# SpaceX Data Wrangling

This notebook processes and prepares SpaceX data for analysis and modeling.

## Objectives:
- Load data from previous steps (API and Web Scraping).
- Clean and standardize columns.
- Handle missing values and data types.
- Merge datasets for unified analysis.


## Import Required Libraries

In [12]:

import pandas as pd


## Load Datasets from CSV

In [13]:

df_api = pd.read_csv("spacex_launch_data.csv")
df_scraped = pd.read_csv("spacex_wiki_launch_data.csv")

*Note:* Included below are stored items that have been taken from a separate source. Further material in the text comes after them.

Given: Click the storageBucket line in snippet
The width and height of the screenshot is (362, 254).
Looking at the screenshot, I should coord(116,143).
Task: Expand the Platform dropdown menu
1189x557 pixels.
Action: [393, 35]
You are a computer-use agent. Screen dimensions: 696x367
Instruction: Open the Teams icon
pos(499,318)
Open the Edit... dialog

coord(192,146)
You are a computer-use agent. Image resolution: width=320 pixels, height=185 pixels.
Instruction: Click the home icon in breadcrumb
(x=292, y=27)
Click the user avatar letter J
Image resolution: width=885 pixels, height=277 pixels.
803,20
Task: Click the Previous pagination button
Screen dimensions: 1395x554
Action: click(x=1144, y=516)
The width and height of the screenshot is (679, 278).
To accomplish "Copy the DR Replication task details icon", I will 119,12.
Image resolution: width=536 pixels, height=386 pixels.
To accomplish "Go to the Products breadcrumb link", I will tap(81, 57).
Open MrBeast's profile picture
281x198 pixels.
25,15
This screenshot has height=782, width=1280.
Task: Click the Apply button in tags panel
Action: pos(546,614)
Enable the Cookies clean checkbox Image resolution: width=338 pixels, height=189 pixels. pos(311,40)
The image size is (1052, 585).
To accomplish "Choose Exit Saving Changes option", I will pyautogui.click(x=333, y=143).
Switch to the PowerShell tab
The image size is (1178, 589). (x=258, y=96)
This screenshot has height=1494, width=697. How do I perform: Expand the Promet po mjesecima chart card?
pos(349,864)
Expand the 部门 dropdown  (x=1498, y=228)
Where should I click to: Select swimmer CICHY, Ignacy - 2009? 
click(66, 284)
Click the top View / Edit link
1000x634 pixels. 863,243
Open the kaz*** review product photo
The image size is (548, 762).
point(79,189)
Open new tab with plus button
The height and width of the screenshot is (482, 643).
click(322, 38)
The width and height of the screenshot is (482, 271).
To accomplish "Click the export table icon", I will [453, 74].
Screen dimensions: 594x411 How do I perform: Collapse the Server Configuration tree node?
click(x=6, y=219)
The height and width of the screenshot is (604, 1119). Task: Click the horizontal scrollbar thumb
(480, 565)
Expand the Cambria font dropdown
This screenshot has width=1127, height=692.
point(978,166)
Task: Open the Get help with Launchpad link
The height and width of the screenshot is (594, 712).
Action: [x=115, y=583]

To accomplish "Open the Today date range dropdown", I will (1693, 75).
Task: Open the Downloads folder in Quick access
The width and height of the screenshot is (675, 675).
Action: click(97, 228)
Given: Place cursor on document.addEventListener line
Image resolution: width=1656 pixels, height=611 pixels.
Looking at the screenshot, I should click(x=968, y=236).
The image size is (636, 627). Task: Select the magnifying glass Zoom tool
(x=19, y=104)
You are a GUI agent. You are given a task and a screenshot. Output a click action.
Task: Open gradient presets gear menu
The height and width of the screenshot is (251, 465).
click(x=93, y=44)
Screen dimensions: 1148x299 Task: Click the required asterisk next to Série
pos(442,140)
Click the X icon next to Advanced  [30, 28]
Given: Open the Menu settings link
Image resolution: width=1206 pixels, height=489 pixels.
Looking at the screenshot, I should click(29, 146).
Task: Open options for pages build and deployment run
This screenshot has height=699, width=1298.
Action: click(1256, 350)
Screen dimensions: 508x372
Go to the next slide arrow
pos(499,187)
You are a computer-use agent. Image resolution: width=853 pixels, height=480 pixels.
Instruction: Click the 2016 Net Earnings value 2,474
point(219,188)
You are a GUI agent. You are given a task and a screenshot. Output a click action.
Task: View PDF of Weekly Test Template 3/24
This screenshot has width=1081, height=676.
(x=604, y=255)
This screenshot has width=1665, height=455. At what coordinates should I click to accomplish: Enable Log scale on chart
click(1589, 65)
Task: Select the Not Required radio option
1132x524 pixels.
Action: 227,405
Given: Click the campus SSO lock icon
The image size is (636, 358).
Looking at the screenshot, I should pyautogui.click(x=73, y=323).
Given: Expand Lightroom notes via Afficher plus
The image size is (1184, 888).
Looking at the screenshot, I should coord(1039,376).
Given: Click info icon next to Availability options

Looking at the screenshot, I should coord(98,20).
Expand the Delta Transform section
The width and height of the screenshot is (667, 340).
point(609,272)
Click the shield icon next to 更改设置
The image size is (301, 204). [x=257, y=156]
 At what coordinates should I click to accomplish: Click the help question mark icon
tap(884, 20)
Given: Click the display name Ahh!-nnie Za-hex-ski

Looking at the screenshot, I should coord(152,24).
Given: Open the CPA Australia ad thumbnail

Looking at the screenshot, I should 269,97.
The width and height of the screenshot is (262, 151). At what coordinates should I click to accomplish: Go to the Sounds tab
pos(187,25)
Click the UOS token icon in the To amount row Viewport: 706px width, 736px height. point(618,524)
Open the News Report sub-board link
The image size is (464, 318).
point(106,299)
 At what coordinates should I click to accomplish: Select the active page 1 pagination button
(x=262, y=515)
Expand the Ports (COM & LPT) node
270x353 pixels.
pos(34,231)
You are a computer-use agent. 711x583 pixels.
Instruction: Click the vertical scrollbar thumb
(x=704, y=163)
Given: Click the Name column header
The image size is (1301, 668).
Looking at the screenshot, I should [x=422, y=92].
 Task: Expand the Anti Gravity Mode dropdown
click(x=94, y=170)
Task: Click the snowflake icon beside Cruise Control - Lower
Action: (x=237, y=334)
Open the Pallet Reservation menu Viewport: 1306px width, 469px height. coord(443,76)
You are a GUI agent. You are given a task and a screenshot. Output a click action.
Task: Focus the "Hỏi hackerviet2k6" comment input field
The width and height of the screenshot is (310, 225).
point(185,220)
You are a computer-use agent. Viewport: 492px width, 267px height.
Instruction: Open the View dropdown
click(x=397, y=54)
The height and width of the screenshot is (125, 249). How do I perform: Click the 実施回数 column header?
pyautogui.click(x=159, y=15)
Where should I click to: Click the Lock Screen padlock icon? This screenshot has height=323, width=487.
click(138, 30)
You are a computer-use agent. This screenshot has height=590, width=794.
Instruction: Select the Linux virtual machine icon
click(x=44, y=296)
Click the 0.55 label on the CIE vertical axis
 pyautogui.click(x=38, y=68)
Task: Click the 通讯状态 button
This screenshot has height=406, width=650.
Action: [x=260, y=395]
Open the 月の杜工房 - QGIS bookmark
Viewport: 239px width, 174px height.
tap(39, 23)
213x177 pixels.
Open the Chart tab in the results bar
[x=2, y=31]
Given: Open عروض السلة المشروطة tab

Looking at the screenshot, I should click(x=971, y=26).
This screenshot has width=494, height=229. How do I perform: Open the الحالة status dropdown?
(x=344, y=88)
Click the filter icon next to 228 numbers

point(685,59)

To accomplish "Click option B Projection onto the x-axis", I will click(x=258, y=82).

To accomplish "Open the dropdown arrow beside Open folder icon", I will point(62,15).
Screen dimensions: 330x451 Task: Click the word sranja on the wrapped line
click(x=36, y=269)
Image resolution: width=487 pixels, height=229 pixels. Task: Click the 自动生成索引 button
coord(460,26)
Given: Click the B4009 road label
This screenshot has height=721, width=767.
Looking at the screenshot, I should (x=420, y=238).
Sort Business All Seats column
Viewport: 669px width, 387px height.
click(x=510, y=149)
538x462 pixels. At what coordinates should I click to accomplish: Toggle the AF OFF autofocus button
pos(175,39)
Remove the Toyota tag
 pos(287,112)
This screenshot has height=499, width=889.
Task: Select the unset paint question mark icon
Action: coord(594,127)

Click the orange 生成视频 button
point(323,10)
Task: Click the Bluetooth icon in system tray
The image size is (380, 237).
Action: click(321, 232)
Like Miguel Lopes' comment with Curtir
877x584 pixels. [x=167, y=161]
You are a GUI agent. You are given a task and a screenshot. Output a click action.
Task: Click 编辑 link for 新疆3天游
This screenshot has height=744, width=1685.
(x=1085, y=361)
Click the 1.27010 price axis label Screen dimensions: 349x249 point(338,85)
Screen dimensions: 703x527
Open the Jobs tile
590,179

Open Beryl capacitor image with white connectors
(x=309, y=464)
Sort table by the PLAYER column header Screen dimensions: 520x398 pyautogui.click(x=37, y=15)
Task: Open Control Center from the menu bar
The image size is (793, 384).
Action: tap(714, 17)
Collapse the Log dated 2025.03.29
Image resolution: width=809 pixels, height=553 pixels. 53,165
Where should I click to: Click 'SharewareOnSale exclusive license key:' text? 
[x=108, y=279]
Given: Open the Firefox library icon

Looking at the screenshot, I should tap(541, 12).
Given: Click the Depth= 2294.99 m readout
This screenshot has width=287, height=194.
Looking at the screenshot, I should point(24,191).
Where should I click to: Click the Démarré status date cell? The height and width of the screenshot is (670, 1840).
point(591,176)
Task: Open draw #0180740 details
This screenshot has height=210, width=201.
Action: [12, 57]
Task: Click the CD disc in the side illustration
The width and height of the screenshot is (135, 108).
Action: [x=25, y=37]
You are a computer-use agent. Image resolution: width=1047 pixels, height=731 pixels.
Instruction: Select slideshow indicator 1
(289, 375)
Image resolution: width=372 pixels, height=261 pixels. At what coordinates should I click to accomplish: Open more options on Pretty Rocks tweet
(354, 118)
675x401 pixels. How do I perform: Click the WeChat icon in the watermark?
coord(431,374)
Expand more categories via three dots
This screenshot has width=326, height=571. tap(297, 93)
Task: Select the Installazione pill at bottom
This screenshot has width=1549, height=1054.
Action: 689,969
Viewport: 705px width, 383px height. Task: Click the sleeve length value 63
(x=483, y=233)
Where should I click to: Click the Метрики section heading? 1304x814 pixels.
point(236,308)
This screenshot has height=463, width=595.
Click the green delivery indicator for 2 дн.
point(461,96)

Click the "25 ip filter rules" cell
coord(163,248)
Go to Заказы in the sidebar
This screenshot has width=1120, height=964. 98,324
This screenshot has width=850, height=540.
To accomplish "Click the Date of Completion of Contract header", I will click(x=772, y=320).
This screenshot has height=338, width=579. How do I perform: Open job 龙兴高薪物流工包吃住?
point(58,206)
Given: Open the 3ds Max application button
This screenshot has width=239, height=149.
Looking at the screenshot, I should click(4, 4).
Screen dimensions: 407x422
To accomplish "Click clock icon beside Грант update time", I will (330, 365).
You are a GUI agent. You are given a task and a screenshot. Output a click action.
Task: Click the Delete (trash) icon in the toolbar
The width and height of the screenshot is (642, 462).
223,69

print("API data shape:", df_api.shape)
print("Scraped data shape:", df_scraped.shape)


API data shape: (205, 43)
Scraped data shape: (642, 10)


## Data Cleaning and Processing

In [14]:
# Clean API data
df_api_clean = df_api.copy()
df_api_clean = df_api_clean.dropna(axis=1, how='all')                         # Drop all-NaN columns
df_api_clean = df_api_clean.loc[:, ~df_api_clean.columns.duplicated()]       # Drop duplicate columns

# Clean Scraped data
df_scraped_clean = df_scraped.copy()
df_scraped_clean.columns = [c.lower().strip().replace(" ", "_") for c in df_scraped_clean.columns]
df_scraped_clean = df_scraped_clean.dropna(how="all")                        # Drop all-NaN rows
df_scraped_clean = df_scraped_clean.loc[:, ~df_scraped_clean.columns.duplicated()]  # Drop duplicate columns

# Optionally inspect both cleaned datasets
print("API Cleaned Columns:", df_api_clean.columns.tolist())
print("Scraped Cleaned Columns:", df_scraped_clean.columns.tolist())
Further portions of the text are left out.